Sedangkan split atau bagi hasil untuk
laut dalam, berdasarkan Paket Insentif Agustus 1992, bagi hasil untuk
pengusahaan dan pemroduksian minyak di daerah frontier adalah 80:20 dan di laut dalam lebih dari 1.500
adalah 75:25.
Sedangkan split untuk pengusahaan dan
pemroduksian gas untuk daerah frontier adalah 60:40 dan di daerah laut dalam
lebih besar dari 1.500 sebesar 55:45.
Untuk blok yang berada di Indonesia Timur khususnya dan sebagian daerah barat
dengan kondisi serupa, di mana tidak tersedia data sub surface yang memadai, pemerintah memberikan kemudahan dengan
menerapkan model kontrak di mana kontraktor tidak berkewajiban untuk
menyampaikan komitmen pasti berupa pemboran eksplorasi pada 3 tahun pertama.

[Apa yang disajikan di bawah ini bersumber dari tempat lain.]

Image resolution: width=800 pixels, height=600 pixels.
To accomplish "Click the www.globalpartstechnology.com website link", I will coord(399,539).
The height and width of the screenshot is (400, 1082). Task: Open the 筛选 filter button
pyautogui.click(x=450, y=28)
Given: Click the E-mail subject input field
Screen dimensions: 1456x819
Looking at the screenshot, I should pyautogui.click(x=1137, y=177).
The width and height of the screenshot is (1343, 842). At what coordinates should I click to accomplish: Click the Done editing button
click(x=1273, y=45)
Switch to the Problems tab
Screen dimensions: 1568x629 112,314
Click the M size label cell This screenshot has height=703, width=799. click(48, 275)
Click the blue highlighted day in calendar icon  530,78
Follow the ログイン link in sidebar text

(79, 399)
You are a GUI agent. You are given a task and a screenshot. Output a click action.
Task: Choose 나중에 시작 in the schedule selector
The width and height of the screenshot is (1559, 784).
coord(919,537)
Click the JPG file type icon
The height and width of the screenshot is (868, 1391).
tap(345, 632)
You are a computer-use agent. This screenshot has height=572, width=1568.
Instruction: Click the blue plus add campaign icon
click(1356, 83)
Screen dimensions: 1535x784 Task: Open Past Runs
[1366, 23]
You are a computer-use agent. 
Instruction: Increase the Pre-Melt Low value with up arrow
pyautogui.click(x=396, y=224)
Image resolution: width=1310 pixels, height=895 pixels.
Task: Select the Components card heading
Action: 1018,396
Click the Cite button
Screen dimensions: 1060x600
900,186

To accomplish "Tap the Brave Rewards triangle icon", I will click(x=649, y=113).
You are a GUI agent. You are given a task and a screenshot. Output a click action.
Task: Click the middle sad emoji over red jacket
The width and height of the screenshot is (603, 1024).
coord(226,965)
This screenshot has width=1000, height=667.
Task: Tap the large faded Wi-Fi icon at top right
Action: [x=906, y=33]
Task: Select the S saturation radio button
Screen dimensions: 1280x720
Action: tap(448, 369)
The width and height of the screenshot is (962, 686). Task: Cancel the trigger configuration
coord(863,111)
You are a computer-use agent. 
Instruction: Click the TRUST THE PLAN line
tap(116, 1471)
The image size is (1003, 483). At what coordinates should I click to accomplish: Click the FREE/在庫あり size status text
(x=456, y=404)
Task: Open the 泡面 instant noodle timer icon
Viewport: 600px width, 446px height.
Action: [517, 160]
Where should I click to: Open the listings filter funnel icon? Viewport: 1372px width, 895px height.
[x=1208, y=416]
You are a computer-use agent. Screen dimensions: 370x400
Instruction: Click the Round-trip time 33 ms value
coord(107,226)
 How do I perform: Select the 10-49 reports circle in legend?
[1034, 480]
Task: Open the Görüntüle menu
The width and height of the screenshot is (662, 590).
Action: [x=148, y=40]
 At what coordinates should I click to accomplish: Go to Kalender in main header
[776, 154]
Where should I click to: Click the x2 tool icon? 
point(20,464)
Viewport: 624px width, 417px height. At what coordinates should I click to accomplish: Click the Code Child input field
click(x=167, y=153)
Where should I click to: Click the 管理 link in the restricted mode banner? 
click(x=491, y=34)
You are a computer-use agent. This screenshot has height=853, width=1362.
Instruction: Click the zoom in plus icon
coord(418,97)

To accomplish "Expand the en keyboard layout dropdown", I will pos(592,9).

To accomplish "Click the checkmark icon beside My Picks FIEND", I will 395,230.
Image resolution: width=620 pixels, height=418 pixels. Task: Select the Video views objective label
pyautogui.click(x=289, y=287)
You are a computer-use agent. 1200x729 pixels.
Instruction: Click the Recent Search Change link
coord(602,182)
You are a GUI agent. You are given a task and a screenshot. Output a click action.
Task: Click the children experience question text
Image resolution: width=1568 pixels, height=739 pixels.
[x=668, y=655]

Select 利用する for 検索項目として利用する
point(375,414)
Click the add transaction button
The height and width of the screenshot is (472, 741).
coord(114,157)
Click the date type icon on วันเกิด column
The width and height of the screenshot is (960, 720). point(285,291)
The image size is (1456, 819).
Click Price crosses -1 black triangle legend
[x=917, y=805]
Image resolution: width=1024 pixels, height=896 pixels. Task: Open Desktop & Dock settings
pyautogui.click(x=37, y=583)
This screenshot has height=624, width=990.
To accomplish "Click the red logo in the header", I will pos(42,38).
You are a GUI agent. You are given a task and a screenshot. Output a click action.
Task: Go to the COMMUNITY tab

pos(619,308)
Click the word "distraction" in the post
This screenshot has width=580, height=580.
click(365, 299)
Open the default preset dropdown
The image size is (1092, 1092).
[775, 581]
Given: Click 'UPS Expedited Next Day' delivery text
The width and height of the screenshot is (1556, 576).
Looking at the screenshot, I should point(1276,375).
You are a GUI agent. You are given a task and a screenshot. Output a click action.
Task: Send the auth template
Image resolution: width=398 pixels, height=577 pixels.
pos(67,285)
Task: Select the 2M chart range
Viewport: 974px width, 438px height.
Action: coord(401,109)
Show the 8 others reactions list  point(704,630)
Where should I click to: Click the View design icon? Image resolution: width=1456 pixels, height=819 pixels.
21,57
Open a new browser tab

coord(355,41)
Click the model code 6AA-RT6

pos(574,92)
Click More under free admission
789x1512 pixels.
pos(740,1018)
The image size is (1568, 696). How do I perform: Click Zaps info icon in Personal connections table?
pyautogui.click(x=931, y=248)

Dalam hal ini, KKKS hanya diwajibkan melaksanakan survei seismik, di mana
kontraknya dibatasi maksimal 3 tahun. Apabila hasil survei tidak menemukan
prospek yang siap dibor, maka kontrak diakhiri.
Potensi sumber daya migas nasional tersebar dalam 60 cekungan sedimen (basin).
Dari jumlah tersebut, sebanyak 22 cekungan belum pernah dilakukan kegiatan
eksplorasi dan sebagian besar berlokasi di laut dalam serta terutama berlokasi
di Indonesia bagian Timur. Ke 22 cekungan tersebut adalah Ketungau, Pembuang,
Lombok Bali, Flores, Tukang Besi, Minahasa, Gorontalo, Sala Bangka, South Sula,
West Buru, Buru, South Obi, North Obi, East Halmahera, North Halmahera, South
Seram, West Weber, Weber, Tanimbar, Waropen dan Jayapura.